# router templates



## sammyslinger (Sep 28, 2009)

hello all, i need to route a boy scout emblem on top of wood keepsake boxes for our scouts. is there anywhere that i can purchase such a template?


----------



## dutchman 46 (May 23, 2007)

Hello N/a
I am not sure. Can you scan a paste a picture, or get one from the website. Then paste it into a program like Paint.net You can use it from the computer. You can also use the T shirt progman and use the plastic transfer material . THAT IS ALL I CAN THINK OF.


----------



## Bob N (Oct 12, 2004)

Welcome Sam!


----------



## xplorx4 (Dec 1, 2008)

Greetings Sam and welcome to the forum.


----------



## Dr.Zook (Sep 10, 2004)

Welcome to the RouterForums Sam.


----------



## istracpsboss (Sep 14, 2008)

dutchman 46 said:


> Hello N/a
> I am not sure.
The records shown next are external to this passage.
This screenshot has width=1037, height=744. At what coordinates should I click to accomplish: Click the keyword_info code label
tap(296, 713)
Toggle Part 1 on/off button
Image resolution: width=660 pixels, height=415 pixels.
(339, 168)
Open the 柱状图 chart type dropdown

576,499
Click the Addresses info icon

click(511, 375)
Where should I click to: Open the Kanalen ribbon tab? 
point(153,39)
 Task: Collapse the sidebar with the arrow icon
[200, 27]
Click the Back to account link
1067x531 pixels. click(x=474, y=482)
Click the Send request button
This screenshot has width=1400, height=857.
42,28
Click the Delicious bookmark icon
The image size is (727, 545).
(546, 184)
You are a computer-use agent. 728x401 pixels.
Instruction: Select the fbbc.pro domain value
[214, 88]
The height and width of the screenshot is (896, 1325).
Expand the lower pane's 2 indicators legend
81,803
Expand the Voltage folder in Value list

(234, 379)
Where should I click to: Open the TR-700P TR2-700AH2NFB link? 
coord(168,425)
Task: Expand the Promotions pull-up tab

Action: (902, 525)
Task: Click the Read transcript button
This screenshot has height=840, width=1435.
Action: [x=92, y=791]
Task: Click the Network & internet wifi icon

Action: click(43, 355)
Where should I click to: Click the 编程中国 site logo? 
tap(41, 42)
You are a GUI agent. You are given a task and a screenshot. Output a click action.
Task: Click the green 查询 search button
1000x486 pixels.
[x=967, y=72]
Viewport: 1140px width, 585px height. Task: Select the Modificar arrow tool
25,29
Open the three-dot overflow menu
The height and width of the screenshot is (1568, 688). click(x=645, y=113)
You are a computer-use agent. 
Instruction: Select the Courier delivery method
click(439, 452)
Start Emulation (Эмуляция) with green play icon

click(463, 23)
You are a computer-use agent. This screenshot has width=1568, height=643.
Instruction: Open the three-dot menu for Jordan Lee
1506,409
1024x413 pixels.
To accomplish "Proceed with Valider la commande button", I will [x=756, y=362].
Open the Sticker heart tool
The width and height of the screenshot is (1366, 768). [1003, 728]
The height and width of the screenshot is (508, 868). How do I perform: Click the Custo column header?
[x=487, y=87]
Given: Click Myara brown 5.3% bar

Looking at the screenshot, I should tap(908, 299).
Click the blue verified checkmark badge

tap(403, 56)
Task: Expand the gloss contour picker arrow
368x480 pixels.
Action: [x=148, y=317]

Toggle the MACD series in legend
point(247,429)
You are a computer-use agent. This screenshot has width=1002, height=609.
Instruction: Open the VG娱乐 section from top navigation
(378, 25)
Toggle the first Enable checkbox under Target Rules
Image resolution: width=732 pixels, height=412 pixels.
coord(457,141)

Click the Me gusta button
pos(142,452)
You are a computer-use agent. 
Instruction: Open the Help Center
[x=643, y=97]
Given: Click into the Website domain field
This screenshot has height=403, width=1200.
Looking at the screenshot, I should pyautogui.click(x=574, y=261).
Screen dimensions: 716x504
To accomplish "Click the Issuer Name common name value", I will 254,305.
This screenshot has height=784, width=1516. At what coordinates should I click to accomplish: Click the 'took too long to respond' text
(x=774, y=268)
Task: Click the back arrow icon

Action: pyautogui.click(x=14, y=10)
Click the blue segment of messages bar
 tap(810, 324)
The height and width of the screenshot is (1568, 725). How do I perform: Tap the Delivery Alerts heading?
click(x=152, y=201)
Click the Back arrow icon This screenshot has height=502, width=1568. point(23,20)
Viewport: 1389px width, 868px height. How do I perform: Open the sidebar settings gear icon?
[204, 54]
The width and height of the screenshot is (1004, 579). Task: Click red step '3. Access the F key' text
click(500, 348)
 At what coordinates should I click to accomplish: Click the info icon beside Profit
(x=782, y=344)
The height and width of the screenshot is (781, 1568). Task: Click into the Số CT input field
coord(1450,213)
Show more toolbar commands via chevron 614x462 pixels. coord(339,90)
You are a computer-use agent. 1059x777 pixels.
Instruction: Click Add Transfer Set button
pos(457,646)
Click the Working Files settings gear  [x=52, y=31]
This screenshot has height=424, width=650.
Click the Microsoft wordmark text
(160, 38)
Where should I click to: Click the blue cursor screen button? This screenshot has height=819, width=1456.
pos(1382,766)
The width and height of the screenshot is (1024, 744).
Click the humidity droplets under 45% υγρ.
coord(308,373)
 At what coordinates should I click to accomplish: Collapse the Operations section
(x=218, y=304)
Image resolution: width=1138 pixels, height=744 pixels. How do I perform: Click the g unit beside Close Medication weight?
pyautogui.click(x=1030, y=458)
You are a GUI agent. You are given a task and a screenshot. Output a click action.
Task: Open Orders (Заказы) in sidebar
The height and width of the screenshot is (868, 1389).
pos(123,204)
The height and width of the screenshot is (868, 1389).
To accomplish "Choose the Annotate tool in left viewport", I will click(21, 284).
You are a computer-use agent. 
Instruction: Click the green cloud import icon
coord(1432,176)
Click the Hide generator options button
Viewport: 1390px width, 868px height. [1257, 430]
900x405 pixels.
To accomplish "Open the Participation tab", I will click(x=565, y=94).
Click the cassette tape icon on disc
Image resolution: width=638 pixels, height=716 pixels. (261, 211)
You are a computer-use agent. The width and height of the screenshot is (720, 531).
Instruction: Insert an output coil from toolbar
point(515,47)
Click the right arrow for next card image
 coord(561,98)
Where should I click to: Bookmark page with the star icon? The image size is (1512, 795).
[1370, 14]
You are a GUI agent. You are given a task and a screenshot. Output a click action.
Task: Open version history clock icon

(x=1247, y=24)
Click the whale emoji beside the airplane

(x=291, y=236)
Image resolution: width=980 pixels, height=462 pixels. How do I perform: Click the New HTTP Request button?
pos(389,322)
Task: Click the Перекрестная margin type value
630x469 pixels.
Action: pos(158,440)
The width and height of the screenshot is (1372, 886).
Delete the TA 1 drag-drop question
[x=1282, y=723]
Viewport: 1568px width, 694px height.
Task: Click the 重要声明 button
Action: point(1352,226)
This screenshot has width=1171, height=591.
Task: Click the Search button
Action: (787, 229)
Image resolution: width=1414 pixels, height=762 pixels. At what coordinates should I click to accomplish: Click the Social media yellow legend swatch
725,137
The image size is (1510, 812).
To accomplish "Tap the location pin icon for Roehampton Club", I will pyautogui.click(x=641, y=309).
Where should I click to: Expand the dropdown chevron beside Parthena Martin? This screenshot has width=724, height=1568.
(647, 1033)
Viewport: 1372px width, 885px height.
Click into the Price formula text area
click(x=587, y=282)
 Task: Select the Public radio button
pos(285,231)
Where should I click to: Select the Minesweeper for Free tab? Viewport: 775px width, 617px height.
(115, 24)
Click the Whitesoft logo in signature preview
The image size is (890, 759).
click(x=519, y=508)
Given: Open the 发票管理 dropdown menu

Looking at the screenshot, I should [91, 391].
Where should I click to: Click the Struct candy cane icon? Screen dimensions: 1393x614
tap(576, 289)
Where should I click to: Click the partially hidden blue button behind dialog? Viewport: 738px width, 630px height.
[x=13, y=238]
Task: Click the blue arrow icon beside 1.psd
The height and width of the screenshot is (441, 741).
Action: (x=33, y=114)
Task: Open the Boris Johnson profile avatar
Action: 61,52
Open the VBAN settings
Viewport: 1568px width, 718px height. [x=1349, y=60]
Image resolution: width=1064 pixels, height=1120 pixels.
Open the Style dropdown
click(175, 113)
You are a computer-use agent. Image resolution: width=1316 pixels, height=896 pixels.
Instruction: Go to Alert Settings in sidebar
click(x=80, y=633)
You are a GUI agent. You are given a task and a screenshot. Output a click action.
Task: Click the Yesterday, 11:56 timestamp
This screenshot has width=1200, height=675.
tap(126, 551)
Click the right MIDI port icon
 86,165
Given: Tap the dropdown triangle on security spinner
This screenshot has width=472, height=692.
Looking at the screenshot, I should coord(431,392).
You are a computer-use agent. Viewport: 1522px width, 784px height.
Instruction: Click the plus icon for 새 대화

Can you scan a paste a picture, or get one from the website. Then paste it into a program like Paint.net You can use it from the computer. You can also use the T shirt progman and use the plastic transfer material . THAT IS ALL I CAN THINK OF.


This might give you a starting point
File:Scout logo3.svg - Wikipedia, the free encyclopedia


----------